Image by Ashley Hunt


taisha paggett
is a Los Angeles-based queer Black artist whose individual and collaborative works for the stage, gallery and public space take up questions of the body, agency, and the phenomenology of race. paggett’s work seeks to de-center and reframe Western choreographic conventions and the ways in which bodies and spaces become normalized in both dance practices and the actions of daily life, by colliding them with social, political, cultural, and emotional metaphors and meanings. paggett’s work interrogates fixed notions and representations of Black and queer bodies through the construction of idiosyncratic structures and scores in which those subjects may also become agents. paggett’s work has been presented at Danspace (New York), Defibrillator (Chicago), Commonwealth & Council (Los Angeles), LACE (Los Angeles), the Whitney Museum (NYC), the Doris McCarthy Gallery (Toronto), The Studio Museum in Harlem, and is also upcoming at Diverseworks (Houston), amongst other sites. As a dancer, paggett currently works with Every House Has a Door, Meg Wolfe and with Ashley Hunt through their ongoing collaborative project, On movement, thought and politics. Project support has come through the generosity of programs including Choreographers in Mentorship Exchange (CHIME), University of California Institute for Research in the Arts (UCIRA), the Headlands, National Performance Network (NPN), and the Multi-Arts Production Fund (MAP) in conjunction with LACE, amongst others. paggett was a co-instigator of the LA-based dance journal project and discursive platform, itch, and currently teaches in the Dance department at UC Riverside.

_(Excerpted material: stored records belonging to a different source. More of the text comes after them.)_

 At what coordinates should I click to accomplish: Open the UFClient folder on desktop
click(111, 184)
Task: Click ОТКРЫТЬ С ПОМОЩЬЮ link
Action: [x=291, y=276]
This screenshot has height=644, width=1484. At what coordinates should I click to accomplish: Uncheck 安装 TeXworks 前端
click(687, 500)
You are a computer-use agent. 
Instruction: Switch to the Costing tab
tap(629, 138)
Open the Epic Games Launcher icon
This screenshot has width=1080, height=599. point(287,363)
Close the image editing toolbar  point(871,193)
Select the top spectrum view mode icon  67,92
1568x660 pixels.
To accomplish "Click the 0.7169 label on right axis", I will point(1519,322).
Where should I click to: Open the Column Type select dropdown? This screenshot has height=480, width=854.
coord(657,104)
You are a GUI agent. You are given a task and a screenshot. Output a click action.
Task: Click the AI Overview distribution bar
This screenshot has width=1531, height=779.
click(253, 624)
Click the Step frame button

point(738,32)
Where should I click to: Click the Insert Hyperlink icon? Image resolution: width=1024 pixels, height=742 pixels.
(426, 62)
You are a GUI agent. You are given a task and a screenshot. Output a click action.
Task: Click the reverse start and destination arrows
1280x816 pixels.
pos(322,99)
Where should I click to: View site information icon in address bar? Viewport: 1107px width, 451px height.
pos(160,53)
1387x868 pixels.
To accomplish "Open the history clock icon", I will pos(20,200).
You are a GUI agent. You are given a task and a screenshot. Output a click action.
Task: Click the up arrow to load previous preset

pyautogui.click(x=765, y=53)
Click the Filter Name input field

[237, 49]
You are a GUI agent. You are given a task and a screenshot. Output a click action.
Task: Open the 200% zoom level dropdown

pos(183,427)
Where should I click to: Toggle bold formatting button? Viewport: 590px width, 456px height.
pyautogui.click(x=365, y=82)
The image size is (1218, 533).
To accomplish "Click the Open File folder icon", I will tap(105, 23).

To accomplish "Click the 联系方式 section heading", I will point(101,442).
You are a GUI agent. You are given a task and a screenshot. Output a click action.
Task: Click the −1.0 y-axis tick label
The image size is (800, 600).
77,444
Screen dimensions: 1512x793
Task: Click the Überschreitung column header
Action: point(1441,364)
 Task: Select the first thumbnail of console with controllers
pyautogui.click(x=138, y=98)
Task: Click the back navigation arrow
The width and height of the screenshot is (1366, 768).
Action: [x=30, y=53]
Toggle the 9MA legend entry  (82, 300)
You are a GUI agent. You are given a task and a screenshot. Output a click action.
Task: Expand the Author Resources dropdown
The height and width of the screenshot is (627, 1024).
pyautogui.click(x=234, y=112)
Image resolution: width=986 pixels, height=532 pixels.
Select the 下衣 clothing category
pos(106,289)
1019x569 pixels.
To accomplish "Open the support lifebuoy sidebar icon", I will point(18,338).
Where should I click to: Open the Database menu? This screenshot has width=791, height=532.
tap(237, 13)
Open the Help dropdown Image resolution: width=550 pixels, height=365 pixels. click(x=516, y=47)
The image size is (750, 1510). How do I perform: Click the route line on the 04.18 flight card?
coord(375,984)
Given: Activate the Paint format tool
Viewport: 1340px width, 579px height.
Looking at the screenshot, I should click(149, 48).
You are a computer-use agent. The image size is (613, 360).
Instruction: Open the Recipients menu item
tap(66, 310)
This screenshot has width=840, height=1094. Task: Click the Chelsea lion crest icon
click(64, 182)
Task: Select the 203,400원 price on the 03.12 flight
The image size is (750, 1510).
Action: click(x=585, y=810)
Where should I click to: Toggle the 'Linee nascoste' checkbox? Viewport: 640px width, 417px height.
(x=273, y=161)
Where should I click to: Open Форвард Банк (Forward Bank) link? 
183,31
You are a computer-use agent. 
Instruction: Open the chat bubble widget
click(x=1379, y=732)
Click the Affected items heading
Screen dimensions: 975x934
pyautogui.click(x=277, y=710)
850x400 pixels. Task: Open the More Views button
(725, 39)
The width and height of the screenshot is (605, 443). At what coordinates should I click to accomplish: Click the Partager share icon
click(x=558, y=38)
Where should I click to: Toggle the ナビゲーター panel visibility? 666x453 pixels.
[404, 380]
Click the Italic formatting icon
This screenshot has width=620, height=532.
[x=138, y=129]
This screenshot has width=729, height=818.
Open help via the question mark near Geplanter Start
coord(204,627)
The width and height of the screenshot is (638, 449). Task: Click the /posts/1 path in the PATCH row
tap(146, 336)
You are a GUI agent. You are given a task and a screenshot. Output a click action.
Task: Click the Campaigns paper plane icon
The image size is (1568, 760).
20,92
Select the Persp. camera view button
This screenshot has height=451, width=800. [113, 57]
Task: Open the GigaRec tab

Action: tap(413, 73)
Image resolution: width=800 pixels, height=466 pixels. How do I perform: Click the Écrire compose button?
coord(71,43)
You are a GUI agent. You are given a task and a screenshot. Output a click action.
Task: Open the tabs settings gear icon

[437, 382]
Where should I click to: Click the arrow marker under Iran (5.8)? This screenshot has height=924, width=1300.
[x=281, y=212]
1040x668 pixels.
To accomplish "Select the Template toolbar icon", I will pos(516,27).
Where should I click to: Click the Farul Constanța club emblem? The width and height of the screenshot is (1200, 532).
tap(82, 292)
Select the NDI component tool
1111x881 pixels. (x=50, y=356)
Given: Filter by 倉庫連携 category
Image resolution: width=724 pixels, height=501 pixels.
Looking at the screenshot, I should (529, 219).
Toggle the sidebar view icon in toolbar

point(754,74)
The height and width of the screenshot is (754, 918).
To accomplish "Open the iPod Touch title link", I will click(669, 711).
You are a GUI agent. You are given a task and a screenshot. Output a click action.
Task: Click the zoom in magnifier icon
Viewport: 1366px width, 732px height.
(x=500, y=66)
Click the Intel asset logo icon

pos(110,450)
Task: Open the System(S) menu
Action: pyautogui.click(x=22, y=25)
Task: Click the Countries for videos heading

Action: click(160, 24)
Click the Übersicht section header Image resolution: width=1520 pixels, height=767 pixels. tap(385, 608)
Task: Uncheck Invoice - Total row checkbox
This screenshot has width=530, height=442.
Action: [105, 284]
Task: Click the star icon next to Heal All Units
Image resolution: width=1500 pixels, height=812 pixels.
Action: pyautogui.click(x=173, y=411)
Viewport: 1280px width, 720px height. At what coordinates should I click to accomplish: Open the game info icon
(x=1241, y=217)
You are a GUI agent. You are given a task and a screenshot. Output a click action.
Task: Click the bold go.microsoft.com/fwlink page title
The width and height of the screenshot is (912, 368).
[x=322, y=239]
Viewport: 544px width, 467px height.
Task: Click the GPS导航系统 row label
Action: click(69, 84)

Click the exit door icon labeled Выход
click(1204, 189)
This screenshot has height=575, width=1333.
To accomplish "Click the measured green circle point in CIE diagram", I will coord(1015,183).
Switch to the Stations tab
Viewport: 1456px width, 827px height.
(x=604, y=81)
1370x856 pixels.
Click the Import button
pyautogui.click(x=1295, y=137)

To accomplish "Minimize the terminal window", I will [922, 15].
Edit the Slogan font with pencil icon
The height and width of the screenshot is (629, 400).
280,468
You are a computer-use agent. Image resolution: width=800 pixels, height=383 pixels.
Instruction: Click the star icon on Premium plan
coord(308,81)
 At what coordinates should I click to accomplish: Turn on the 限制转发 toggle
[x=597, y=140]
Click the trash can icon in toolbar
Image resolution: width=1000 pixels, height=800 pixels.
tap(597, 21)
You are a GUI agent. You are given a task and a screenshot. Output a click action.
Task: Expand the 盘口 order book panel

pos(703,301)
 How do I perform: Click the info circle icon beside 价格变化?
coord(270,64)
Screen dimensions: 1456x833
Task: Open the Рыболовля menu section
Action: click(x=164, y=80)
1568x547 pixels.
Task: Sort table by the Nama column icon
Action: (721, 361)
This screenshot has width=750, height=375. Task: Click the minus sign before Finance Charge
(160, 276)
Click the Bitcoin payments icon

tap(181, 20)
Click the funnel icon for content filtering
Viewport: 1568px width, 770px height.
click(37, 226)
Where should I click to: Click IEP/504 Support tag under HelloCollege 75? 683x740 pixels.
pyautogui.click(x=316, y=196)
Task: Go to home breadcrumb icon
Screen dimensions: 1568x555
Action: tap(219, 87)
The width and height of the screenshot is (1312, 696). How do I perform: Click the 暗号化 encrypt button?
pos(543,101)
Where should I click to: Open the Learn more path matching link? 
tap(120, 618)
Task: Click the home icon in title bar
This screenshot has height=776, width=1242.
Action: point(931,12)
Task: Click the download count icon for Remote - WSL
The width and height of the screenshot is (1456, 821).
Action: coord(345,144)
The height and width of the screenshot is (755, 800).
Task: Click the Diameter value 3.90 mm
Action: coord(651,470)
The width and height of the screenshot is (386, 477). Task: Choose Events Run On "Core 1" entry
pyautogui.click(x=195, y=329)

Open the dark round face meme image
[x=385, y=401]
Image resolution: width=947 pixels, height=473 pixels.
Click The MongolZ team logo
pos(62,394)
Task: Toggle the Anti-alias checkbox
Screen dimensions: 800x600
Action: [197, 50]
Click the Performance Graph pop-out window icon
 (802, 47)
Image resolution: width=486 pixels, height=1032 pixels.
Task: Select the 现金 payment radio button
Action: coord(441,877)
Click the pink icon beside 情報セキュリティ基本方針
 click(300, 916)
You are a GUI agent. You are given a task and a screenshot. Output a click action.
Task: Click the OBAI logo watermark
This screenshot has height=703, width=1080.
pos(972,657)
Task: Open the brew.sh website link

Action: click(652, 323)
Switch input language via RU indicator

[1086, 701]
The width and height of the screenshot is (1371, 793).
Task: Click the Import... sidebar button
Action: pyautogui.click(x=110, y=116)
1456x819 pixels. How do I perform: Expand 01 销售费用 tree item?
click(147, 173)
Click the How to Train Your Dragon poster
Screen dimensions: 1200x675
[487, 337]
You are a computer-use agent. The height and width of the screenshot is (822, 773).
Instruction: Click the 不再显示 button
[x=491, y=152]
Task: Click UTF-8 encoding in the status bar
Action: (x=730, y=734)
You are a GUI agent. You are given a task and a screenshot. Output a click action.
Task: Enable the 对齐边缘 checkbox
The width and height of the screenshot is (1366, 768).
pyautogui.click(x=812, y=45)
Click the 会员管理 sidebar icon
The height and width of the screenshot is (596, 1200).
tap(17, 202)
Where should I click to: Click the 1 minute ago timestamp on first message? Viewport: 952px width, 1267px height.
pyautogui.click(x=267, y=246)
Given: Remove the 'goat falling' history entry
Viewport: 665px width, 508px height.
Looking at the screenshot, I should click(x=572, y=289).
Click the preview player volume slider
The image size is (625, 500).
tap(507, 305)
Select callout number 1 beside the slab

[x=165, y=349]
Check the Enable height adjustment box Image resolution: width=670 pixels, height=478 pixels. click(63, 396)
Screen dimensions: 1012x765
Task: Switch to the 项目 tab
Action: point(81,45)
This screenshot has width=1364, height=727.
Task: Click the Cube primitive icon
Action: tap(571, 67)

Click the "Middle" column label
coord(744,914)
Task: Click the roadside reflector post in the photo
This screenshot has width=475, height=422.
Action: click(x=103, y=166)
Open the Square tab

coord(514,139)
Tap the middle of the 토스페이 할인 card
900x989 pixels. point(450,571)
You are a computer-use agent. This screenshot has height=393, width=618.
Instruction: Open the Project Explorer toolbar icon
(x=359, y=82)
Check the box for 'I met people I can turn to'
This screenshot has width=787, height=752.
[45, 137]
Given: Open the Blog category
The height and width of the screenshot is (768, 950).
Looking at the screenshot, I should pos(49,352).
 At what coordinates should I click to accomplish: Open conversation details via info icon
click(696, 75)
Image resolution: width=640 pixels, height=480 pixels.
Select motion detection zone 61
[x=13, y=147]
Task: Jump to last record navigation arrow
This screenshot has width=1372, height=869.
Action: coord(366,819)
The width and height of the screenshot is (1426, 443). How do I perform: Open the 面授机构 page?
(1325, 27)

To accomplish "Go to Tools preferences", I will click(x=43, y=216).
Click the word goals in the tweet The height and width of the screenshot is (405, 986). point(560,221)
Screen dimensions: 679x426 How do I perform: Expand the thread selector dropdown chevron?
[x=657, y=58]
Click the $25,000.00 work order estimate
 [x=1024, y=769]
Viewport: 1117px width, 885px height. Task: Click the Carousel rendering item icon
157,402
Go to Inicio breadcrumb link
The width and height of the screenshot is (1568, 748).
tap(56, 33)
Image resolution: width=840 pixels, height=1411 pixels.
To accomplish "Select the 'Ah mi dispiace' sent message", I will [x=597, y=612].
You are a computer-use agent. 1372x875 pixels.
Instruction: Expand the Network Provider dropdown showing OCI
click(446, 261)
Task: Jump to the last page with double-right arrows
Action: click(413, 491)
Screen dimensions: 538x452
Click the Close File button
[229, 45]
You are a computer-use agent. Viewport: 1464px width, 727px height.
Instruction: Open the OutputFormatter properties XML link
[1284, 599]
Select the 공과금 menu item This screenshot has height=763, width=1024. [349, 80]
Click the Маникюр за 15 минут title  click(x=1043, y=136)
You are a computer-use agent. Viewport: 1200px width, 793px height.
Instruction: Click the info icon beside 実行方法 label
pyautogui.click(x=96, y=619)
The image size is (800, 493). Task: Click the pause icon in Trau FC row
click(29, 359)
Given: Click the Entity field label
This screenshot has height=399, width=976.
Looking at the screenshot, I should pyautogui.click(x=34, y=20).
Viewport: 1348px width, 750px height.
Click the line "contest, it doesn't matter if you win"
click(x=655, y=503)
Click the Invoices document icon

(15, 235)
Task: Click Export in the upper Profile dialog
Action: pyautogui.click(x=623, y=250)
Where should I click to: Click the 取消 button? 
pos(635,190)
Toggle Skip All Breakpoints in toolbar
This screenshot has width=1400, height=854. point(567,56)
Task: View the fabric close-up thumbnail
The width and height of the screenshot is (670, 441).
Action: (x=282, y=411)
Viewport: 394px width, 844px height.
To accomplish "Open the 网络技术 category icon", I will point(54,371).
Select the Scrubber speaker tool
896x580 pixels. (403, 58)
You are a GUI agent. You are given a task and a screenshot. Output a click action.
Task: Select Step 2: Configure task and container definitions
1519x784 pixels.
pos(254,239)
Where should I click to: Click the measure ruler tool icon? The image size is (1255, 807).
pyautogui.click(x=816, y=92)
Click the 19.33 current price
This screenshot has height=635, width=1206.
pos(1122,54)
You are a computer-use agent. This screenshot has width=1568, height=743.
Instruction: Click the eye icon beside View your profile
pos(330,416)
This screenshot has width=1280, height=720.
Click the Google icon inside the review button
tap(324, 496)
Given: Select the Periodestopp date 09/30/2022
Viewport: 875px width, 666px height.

Ashley Hunt is an interdisciplinary artist who uses photography, moving image, performance, map-making and writing in projects that engage social movements, the exercise of political power, and the disciplinary boundaries that separate our art worlds from the larger worlds in which they sit. Hunt has dedicated the bulk of his art-making life to documenting the expansion of the U.S. prison system and its effects on communities, as one way to address structures that allow people to accumulate power, and those which keep others from getting it, while learning from the ways people come to know, contribute to or resist these structures. Rather than seeing art and activism as two exclusive spheres of practice, he approaches them as mutual and complimentary — drawing upon the ideas and aesthetics of social movements, cultural theory and art alike, the theorizing and practices of each informing the other. Hunt’s works have been exhibited in venues ranging from the Museum of Modern Art, the Tate Modern, Documenta 12, the Hammer Museum in LA, Project Row Houses in Houston, to grassroots community centers, prisons, and multiple activist and organizing efforts. Hunt is the Co-director of the Program in Photography and Media at CalArts and is on the Visual Art faculty of Vermont College of Fine Arts.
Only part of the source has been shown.